YOUR INSTRUCTIONS
Retype the whole listing below line for line, leaving every character as it is.

INFORMATION PROVIDED
- - - - - - -
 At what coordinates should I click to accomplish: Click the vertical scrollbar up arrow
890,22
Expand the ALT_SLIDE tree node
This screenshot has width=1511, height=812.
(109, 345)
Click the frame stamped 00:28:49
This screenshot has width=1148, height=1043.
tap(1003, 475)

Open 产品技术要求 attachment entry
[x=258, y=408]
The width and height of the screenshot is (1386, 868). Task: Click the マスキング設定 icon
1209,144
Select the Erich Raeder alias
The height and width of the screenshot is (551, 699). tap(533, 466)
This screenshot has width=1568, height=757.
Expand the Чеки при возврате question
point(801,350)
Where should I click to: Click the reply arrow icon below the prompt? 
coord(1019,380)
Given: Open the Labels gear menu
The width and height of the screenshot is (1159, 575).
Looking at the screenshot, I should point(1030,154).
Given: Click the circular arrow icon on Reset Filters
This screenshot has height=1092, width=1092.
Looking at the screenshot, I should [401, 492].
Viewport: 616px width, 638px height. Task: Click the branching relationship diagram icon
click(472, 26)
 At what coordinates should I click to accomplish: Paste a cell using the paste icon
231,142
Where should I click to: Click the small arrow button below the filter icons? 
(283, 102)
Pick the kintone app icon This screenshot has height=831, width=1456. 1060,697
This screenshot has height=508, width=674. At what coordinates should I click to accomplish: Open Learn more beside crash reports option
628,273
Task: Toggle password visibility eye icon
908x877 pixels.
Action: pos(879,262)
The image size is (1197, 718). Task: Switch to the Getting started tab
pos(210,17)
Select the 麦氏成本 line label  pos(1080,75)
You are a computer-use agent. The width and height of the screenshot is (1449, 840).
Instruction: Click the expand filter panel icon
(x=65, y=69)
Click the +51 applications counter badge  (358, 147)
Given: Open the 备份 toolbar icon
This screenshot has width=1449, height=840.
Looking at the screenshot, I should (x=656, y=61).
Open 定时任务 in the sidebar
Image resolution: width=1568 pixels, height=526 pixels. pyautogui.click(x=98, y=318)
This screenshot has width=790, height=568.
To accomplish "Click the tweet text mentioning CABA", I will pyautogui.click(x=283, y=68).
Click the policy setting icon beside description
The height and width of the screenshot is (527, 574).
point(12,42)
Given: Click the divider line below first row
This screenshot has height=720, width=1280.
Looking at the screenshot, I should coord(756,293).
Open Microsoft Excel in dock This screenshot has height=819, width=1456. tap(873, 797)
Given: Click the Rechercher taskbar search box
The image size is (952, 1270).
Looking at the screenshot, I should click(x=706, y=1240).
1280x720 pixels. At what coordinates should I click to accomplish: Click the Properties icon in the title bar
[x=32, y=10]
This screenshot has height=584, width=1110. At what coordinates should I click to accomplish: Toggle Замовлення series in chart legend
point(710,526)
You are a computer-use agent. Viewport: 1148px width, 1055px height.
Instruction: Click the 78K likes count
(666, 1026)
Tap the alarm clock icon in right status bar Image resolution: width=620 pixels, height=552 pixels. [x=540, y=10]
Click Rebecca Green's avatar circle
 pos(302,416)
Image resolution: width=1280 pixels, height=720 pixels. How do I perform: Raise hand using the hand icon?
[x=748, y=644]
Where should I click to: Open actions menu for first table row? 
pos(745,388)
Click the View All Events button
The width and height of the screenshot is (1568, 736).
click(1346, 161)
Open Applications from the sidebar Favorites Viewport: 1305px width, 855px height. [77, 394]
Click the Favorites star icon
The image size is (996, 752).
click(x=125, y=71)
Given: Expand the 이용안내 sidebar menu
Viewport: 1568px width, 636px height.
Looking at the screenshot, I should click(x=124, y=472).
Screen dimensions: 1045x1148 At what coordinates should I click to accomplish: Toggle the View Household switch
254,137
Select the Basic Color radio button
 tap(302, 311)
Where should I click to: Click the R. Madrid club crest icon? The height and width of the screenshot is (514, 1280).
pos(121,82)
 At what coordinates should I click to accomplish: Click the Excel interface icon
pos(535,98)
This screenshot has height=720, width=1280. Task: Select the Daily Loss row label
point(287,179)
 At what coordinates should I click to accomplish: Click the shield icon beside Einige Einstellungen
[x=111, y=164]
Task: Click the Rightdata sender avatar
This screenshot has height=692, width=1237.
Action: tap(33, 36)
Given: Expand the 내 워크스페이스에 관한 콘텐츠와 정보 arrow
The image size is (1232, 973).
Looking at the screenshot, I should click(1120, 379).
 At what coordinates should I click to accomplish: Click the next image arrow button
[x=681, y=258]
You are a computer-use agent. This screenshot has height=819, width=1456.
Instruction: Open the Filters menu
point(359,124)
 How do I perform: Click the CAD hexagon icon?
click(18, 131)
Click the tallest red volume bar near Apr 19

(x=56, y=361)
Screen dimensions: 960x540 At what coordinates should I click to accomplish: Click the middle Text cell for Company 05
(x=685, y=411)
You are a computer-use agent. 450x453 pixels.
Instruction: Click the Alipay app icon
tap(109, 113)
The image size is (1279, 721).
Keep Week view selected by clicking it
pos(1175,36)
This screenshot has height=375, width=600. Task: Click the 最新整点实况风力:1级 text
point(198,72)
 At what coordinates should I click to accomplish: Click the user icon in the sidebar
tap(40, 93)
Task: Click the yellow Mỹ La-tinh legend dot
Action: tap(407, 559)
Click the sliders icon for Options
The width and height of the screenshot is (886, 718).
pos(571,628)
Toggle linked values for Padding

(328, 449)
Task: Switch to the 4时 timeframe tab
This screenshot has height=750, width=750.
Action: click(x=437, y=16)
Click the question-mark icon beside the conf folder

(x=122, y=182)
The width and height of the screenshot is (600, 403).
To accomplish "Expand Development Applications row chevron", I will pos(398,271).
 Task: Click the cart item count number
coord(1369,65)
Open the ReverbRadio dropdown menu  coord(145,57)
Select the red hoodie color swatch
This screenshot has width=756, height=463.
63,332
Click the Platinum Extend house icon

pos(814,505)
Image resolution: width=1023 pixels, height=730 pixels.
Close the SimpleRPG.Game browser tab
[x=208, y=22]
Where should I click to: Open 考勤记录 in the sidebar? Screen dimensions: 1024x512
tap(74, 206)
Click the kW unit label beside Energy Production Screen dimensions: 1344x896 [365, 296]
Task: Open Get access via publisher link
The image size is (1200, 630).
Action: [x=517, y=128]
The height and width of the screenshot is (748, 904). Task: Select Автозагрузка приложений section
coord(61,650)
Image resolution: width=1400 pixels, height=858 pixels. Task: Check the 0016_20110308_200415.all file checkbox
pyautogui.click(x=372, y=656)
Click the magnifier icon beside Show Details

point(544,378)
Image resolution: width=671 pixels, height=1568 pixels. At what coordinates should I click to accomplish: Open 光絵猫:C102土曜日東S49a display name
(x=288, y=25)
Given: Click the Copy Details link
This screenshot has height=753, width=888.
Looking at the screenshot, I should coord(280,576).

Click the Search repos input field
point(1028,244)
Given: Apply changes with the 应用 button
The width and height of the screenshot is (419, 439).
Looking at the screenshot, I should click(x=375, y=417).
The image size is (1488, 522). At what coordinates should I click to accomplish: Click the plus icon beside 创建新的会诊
- - - - - - -
COMPLETE RESPONSE
 At what coordinates should I click to accomplish: Click the vertical scrollbar up arrow
890,22
Expand the ALT_SLIDE tree node
This screenshot has width=1511, height=812.
(109, 345)
Click the frame stamped 00:28:49
This screenshot has width=1148, height=1043.
tap(1003, 475)

Open 产品技术要求 attachment entry
[x=258, y=408]
The width and height of the screenshot is (1386, 868). Task: Click the マスキング設定 icon
1209,144
Select the Erich Raeder alias
The height and width of the screenshot is (551, 699). tap(533, 466)
This screenshot has width=1568, height=757.
Expand the Чеки при возврате question
point(801,350)
Where should I click to: Click the reply arrow icon below the prompt? 
coord(1019,380)
Given: Open the Labels gear menu
The width and height of the screenshot is (1159, 575).
Looking at the screenshot, I should point(1030,154).
Given: Click the circular arrow icon on Reset Filters
This screenshot has height=1092, width=1092.
Looking at the screenshot, I should [401, 492].
Viewport: 616px width, 638px height. Task: Click the branching relationship diagram icon
click(472, 26)
 At what coordinates should I click to accomplish: Paste a cell using the paste icon
231,142
Where should I click to: Click the small arrow button below the filter icons? 
(283, 102)
Pick the kintone app icon This screenshot has height=831, width=1456. 1060,697
This screenshot has height=508, width=674. At what coordinates should I click to accomplish: Open Learn more beside crash reports option
628,273
Task: Toggle password visibility eye icon
908x877 pixels.
Action: pos(879,262)
The image size is (1197, 718). Task: Switch to the Getting started tab
pos(210,17)
Select the 麦氏成本 line label  pos(1080,75)
You are a computer-use agent. The width and height of the screenshot is (1449, 840).
Instruction: Click the expand filter panel icon
(x=65, y=69)
Click the +51 applications counter badge  (358, 147)
Given: Open the 备份 toolbar icon
This screenshot has width=1449, height=840.
Looking at the screenshot, I should (x=656, y=61).
Open 定时任务 in the sidebar
Image resolution: width=1568 pixels, height=526 pixels. pyautogui.click(x=98, y=318)
This screenshot has width=790, height=568.
To accomplish "Click the tweet text mentioning CABA", I will pyautogui.click(x=283, y=68).
Click the policy setting icon beside description
The height and width of the screenshot is (527, 574).
point(12,42)
Given: Click the divider line below first row
This screenshot has height=720, width=1280.
Looking at the screenshot, I should coord(756,293).
Open Microsoft Excel in dock This screenshot has height=819, width=1456. tap(873, 797)
Given: Click the Rechercher taskbar search box
The image size is (952, 1270).
Looking at the screenshot, I should click(x=706, y=1240).
1280x720 pixels. At what coordinates should I click to accomplish: Click the Properties icon in the title bar
[x=32, y=10]
This screenshot has height=584, width=1110. At what coordinates should I click to accomplish: Toggle Замовлення series in chart legend
point(710,526)
You are a computer-use agent. Viewport: 1148px width, 1055px height.
Instruction: Click the 78K likes count
(666, 1026)
Tap the alarm clock icon in right status bar Image resolution: width=620 pixels, height=552 pixels. [x=540, y=10]
Click Rebecca Green's avatar circle
 pos(302,416)
Image resolution: width=1280 pixels, height=720 pixels. How do I perform: Raise hand using the hand icon?
[x=748, y=644]
Where should I click to: Open actions menu for first table row? 
pos(745,388)
Click the View All Events button
The width and height of the screenshot is (1568, 736).
click(1346, 161)
Open Applications from the sidebar Favorites Viewport: 1305px width, 855px height. [77, 394]
Click the Favorites star icon
The image size is (996, 752).
click(x=125, y=71)
Given: Expand the 이용안내 sidebar menu
Viewport: 1568px width, 636px height.
Looking at the screenshot, I should click(x=124, y=472).
Screen dimensions: 1045x1148 At what coordinates should I click to accomplish: Toggle the View Household switch
254,137
Select the Basic Color radio button
 tap(302, 311)
Where should I click to: Click the R. Madrid club crest icon? The height and width of the screenshot is (514, 1280).
pos(121,82)
 At what coordinates should I click to accomplish: Click the Excel interface icon
pos(535,98)
This screenshot has height=720, width=1280. Task: Select the Daily Loss row label
point(287,179)
 At what coordinates should I click to accomplish: Click the shield icon beside Einige Einstellungen
[x=111, y=164]
Task: Click the Rightdata sender avatar
This screenshot has height=692, width=1237.
Action: tap(33, 36)
Given: Expand the 내 워크스페이스에 관한 콘텐츠와 정보 arrow
The image size is (1232, 973).
Looking at the screenshot, I should click(1120, 379).
 At what coordinates should I click to accomplish: Click the next image arrow button
[x=681, y=258]
You are a computer-use agent. This screenshot has height=819, width=1456.
Instruction: Open the Filters menu
point(359,124)
 How do I perform: Click the CAD hexagon icon?
click(18, 131)
Click the tallest red volume bar near Apr 19

(x=56, y=361)
Screen dimensions: 960x540 At what coordinates should I click to accomplish: Click the middle Text cell for Company 05
(x=685, y=411)
You are a computer-use agent. 450x453 pixels.
Instruction: Click the Alipay app icon
tap(109, 113)
The image size is (1279, 721).
Keep Week view selected by clicking it
pos(1175,36)
This screenshot has height=375, width=600. Task: Click the 最新整点实况风力:1级 text
point(198,72)
 At what coordinates should I click to accomplish: Click the user icon in the sidebar
tap(40, 93)
Task: Click the yellow Mỹ La-tinh legend dot
Action: tap(407, 559)
Click the sliders icon for Options
The width and height of the screenshot is (886, 718).
pos(571,628)
Toggle linked values for Padding

(328, 449)
Task: Switch to the 4时 timeframe tab
This screenshot has height=750, width=750.
Action: click(x=437, y=16)
Click the question-mark icon beside the conf folder

(x=122, y=182)
The width and height of the screenshot is (600, 403).
To accomplish "Expand Development Applications row chevron", I will pos(398,271).
 Task: Click the cart item count number
coord(1369,65)
Open the ReverbRadio dropdown menu  coord(145,57)
Select the red hoodie color swatch
This screenshot has width=756, height=463.
63,332
Click the Platinum Extend house icon

pos(814,505)
Image resolution: width=1023 pixels, height=730 pixels.
Close the SimpleRPG.Game browser tab
[x=208, y=22]
Where should I click to: Open 考勤记录 in the sidebar? Screen dimensions: 1024x512
tap(74, 206)
Click the kW unit label beside Energy Production Screen dimensions: 1344x896 [365, 296]
Task: Open Get access via publisher link
The image size is (1200, 630).
Action: [x=517, y=128]
The height and width of the screenshot is (748, 904). Task: Select Автозагрузка приложений section
coord(61,650)
Image resolution: width=1400 pixels, height=858 pixels. Task: Check the 0016_20110308_200415.all file checkbox
pyautogui.click(x=372, y=656)
Click the magnifier icon beside Show Details

point(544,378)
Image resolution: width=671 pixels, height=1568 pixels. At what coordinates should I click to accomplish: Open 光絵猫:C102土曜日東S49a display name
(x=288, y=25)
Given: Click the Copy Details link
This screenshot has height=753, width=888.
Looking at the screenshot, I should coord(280,576).

Click the Search repos input field
point(1028,244)
Given: Apply changes with the 应用 button
The width and height of the screenshot is (419, 439).
Looking at the screenshot, I should click(x=375, y=417).
The image size is (1488, 522). At what coordinates should I click to accomplish: Click the plus icon beside 创建新的会诊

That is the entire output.